Sont exclues de cette démarche toutes les augmentations de prix qui sont retracées dans les index utilisés pour la révision des prix tel que les coûts des matériels et matériaux, de l’énergie ou des transports.
b. La question des pertes de rendement est en revanche plus délicate dans la mesure où elles ne peuvent être objectivement chiffrées et sont susceptibles d’évoluer dans le temps et de diminuer indique la circulaire.
Afin de pouvoir ultérieurement traiter ce point, les maîtres d’ouvrage publics doivent être vigilants à ce que tous les intervenants sur le chantier consacrent leurs efforts à tracer et réduire progressivement ces surcoûts, sans porter atteinte à la sécurité sanitaire du chantier.
Lorsque les impacts de calendriers auront pu être établis ils pourront faire l’objet de négociations.
L’accord entre les parties sur les questions de modification du délai contractuel et sur la prise en charge ou la compensation d’une partie des surcoûts ci-dessus mentionnés pourra prendre la forme d’un avenant ou d’un protocole transactionnel. Dans cette dernière hypothèse, il conviendra de préciser que le titulaire renonce à toute indemnité supplémentaire en lien avec l’arrêt de chantier lié à la pandémie.
Si les conditions particulières du chantier amènent à identifier des surcoûts manifestement excessifs par rapport aux bénéfices escomptés d’une reprise rapide des travaux, les parties sont encouragées à examiner l’opportunité de différer les tâches ayant un impact le plus significatif ou le chantier lui-même.
Le maître d’ouvrage public peut également décider de résilier le marché en cours d’exécution.

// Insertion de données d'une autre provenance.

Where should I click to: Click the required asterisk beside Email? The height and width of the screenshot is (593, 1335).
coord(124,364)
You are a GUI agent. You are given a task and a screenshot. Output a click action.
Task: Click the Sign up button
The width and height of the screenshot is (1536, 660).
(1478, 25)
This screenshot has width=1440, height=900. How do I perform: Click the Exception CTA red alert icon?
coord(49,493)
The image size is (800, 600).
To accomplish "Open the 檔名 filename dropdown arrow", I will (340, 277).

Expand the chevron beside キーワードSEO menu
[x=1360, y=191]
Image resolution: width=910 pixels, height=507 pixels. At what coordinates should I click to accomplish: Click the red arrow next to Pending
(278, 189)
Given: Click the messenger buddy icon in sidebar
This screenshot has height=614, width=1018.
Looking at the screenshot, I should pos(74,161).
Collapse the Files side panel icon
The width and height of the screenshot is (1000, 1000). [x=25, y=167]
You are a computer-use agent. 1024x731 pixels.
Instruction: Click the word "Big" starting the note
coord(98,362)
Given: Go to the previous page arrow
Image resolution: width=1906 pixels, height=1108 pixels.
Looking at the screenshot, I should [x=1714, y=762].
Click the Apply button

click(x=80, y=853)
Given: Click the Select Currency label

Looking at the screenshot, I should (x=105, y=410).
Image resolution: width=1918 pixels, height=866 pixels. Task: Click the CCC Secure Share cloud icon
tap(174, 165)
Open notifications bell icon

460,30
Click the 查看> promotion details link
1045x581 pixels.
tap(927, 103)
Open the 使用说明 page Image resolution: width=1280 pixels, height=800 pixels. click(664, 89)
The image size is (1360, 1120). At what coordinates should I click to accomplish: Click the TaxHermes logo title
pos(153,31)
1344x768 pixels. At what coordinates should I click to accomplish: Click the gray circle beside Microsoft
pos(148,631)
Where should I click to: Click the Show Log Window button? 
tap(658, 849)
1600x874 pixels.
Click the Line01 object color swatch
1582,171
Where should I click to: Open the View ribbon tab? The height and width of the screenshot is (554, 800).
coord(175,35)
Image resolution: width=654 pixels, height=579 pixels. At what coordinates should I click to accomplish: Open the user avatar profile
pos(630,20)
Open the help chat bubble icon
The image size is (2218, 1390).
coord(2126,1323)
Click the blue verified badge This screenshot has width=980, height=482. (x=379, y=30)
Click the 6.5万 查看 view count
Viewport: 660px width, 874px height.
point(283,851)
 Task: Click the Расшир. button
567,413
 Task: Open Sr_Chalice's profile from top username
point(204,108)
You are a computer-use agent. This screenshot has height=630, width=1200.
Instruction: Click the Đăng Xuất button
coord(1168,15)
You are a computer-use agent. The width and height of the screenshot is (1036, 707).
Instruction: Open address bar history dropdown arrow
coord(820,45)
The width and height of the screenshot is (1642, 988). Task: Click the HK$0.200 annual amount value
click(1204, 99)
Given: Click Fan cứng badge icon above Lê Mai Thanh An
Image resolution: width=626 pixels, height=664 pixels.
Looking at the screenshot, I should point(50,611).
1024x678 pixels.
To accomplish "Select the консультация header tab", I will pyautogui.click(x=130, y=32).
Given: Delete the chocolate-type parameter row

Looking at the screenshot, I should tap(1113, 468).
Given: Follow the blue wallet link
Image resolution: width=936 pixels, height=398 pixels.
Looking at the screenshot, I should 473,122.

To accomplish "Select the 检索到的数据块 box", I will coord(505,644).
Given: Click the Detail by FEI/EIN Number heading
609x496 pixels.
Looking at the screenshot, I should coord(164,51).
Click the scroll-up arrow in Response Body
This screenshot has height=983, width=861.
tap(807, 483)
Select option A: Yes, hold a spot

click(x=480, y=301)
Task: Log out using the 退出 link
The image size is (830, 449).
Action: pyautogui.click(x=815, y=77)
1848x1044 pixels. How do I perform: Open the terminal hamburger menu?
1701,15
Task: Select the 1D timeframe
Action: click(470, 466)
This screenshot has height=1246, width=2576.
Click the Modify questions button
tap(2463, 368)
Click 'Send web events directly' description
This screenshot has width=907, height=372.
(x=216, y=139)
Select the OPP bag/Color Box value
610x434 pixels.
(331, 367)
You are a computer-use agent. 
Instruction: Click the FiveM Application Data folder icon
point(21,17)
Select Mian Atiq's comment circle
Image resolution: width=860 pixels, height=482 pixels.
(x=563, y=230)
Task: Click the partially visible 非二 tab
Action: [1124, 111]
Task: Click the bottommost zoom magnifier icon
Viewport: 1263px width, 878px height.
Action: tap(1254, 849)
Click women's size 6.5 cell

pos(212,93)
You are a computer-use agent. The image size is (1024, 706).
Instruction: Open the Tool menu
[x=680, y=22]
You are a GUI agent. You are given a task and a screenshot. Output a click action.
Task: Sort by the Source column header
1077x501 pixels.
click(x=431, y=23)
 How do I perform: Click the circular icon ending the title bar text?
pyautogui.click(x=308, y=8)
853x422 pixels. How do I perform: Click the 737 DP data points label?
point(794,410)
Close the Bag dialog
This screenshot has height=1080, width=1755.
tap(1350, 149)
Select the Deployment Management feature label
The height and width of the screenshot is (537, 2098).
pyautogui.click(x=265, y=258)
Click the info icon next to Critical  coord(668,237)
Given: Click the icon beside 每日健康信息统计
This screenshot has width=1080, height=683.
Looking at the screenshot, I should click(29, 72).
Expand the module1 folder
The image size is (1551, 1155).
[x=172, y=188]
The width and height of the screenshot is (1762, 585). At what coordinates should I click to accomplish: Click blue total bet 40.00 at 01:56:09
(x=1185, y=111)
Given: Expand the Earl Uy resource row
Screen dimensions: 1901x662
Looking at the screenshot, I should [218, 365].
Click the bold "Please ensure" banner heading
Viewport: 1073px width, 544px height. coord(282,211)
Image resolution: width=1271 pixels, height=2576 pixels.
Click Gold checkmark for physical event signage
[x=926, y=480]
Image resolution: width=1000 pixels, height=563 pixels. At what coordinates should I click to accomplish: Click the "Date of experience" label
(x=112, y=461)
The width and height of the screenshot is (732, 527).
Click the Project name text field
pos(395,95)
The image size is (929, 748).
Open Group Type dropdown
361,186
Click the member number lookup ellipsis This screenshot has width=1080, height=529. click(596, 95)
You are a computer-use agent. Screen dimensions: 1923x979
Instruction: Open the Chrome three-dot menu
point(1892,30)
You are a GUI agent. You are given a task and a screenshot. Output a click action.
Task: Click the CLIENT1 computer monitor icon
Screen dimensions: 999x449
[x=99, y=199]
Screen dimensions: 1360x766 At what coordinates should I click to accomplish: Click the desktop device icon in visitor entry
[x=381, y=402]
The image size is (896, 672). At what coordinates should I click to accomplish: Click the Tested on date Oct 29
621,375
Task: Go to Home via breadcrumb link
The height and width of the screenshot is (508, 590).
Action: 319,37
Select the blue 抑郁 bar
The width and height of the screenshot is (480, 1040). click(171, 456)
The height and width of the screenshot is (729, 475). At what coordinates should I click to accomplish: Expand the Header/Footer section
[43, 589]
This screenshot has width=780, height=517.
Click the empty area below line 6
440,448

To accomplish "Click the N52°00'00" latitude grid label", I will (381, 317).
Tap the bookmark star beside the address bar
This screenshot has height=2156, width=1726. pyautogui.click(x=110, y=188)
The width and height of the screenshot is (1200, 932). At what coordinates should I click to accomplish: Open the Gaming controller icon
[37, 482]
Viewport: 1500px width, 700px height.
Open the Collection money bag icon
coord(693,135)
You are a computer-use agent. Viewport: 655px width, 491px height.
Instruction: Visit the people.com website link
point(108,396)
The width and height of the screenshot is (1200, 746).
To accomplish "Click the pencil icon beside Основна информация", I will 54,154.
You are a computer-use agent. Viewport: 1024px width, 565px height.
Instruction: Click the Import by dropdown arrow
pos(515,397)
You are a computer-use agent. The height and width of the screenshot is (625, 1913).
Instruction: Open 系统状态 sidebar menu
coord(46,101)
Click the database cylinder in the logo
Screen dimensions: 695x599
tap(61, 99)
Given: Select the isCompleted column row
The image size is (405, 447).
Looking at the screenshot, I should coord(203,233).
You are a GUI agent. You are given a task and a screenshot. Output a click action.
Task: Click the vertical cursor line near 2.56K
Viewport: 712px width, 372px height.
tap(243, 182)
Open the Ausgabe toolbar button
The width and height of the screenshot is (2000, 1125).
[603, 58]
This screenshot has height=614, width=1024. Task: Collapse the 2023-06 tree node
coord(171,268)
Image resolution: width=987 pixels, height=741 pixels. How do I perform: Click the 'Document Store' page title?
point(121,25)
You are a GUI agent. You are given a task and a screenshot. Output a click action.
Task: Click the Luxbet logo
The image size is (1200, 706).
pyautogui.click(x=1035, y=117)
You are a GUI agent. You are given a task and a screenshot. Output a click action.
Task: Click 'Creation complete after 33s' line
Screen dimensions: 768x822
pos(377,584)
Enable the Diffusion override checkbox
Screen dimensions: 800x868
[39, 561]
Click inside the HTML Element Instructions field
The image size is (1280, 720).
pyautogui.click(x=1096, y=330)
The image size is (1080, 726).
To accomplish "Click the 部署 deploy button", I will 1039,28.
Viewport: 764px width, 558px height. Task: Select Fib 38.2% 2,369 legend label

Il devra toutefois tenir compte des dispositions particulières introduites par l’ordonnance du 25 mars 2020 relative à l’assouplissement des règles de la commande publique face à l’épidémie de Covid-19.
3. Gestion des avances forfaitaires
En dehors des chantiers hors normes (supérieurs à 100 millions d’euros), les opérateurs étatiques sont appelés à accepter favorablement le versement d’avances forfaitaires majorées, avec des dispositifs garantissant et démontrant le ruissellement de ces avances, au prorata de leur participation au chantier, auprès de l’ensemble des sous-traitants, conformément à l’article R. 2193-19 du code de la commande publique.
4. Intégration du risque pandémique dans les futurs appels d’offres
La prise en compte de l’effet d’une nouvelle recrudescence de la pandémie ou d’une nouvelle pandémie dans les appels d’offres est une nécessité dans le double but de garantir l’égalité de traitement des candidats et la juste rémunération du titulaire garantissant la sécurité des intervenants.
La circulaire alerte les opérateurs sur les offres « hors marché ». Des entreprises pouvant se trouver dans une situation financière précaire malgré les mesures prises pour atténuer l’impact de la crise, sont susceptibles de pratiquer des prix qui ne refléteraient pas la réalité des coûts et pourraient mettre en danger la bonne réalisation du marché. Le régime de l’offre anormalement basse (C. commande publ., art. L. 2152-5 et R. 2152-3 à 5) devra donc être appliqué avec discernement en tenant compte des circonstances particulières liées à la présente crise et à ses conséquences.